Someone firebombed Sam Altman's house, then told security he'd burn down OpenAI with everyone inside.
The Summary
- On April 10, 20-year-old Daniel Moreno-Gama threw a molotov cocktail at Sam Altman's house in San Francisco, then threatened to burn down OpenAI's headquarters
- Police found a manifesto discussing AI's "purported risk to humanity" and "our impending extinction," including calls to kill AI company CEOs and their investors
- This marks a violent escalation in the doomer movement, as AI anxiety shifts from online discourse to real-world attacks
The Signal
The AI safety debate just left the internet. For years, the argument about whether advanced AI poses an existential threat has been confined to Twitter threads, academic papers, and awkward conference panels. Now someone turned it into a firebomb.
Moreno-Gama's manifesto called out the disconnect between Altman's public warnings about AI dangers and OpenAI's relentless push to build more powerful models. He's not wrong about the contradiction. Altman has spent years warning about AI risks while simultaneously racing to achieve AGI. That tension has fed a narrative that AI labs are playing Russian roulette with humanity's future for profit.
"When the CEO warns about extinction while shipping new models every quarter, someone was bound to take the warnings literally."
The timing matters. AI coding tools are accelerating development cycles. Model releases are happening faster. The gap between GPT-4 and GPT-5 capabilities will likely be larger than the gap between GPT-3 and GPT-4. The perceived rate of change is fueling anxiety, even among people who use these tools daily.

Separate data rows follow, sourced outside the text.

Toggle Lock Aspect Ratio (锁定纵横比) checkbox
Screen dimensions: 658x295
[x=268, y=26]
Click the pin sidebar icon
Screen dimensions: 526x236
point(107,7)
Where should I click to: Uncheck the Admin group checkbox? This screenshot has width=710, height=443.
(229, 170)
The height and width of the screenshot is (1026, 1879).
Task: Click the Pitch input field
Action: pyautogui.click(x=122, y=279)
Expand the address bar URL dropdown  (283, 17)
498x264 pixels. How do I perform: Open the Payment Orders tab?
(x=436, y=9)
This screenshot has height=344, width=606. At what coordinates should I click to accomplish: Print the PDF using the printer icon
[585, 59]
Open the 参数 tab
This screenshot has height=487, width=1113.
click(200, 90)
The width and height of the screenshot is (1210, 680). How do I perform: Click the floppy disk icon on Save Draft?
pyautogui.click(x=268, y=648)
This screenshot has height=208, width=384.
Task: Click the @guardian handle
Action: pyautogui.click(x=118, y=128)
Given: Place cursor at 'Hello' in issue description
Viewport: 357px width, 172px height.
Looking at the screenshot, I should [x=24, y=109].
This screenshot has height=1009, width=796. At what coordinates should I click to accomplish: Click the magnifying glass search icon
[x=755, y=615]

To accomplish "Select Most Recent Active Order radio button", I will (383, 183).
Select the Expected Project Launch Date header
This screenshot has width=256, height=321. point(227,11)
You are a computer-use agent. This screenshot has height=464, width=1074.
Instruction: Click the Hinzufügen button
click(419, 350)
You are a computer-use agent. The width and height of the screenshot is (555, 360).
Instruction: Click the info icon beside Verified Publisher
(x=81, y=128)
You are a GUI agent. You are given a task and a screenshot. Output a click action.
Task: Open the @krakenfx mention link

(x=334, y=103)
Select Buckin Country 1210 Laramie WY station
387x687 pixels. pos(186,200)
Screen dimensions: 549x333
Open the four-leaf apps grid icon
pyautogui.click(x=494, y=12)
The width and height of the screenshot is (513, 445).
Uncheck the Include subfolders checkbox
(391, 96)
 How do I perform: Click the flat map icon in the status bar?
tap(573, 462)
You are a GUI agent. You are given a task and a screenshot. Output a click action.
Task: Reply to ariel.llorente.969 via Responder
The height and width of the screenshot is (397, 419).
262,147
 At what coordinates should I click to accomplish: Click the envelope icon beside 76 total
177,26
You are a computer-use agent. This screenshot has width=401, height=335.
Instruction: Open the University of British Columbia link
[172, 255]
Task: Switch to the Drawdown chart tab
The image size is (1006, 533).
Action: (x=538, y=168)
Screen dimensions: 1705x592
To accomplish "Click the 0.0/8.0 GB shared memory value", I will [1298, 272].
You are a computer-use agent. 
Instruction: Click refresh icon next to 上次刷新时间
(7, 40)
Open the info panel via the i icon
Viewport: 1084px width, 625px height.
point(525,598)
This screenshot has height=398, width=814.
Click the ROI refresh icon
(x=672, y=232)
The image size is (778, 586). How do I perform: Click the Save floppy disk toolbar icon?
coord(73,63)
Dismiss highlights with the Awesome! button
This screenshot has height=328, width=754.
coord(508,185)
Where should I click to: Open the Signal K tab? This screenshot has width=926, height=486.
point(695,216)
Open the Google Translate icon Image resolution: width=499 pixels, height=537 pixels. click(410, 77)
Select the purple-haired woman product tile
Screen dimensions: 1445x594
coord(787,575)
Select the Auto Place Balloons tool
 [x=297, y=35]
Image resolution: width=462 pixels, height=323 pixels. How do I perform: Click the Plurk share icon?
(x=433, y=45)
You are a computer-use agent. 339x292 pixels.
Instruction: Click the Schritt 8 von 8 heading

But here's what the violence obscures: the actual risk calculation. The doomer argument rests on a chain of assumptions:
- Current scaling trends continue indefinitely
- Intelligence implies goal-seeking behavior that conflicts with human values
- We won't figure out alignment before we hit the danger zone
None of these are certainties. But uncertainty cuts both ways. When you tell people they might be building the thing that ends humanity, and then you keep building it anyway, you create the conditions for radicalization.
The Fast Company piece notes that some interpret Altman's danger warnings as humble-brags about OpenAI's capabilities. That's probably half right. The warnings serve multiple purposes: they signal that OpenAI is working on genuinely powerful technology, they position Altman as a responsible actor thinking about long-term risks, and they provide cover for regulatory capture by making AI sound so dangerous that only the biggest players should be trusted to build it.
What's new is that someone took the warnings at face value and decided direct action was the only rational response. If you genuinely believe AGI will kill everyone and the people building it won't stop, violence starts to look like self-defense. That's the logic of eco-terrorism, anti-abortion extremism, and now, apparently, AI doomerism.
"The manifesto didn't just target Altman. It called for killing other AI CEOs and their investors."
This won't be the last incident. The doomer community is small but growing, fueled by AI researchers who've left the field over safety concerns and amplified by effective altruist circles that treat existential risk as the only cause worth caring about. Most will never turn violent. But the same dynamics that radicalized environmental activists and anti-globalization protesters are now present in AI discourse: a perceived existential threat, powerful actors who won't listen, and a sense that time is running out.
The Implication
AI companies now have to factor physical security into their risk models. Expect armed guards, hardened facilities, and tighter operational security around key researchers and executives. That's a tax on innovation, and it will slow things down, but not in the way safety advocates hoped.
For builders in the agent economy, this changes nothing technically but everything politically. The narrative around AI is shifting from "this will change everything" to "this might kill everyone." That makes it harder to raise money, hire talent, and ship products without constant justification. If you're building agents that automate real work, be ready to explain why your specific application doesn't accelerate the path to doom. It's exhausting, but it's the new cost of doing business.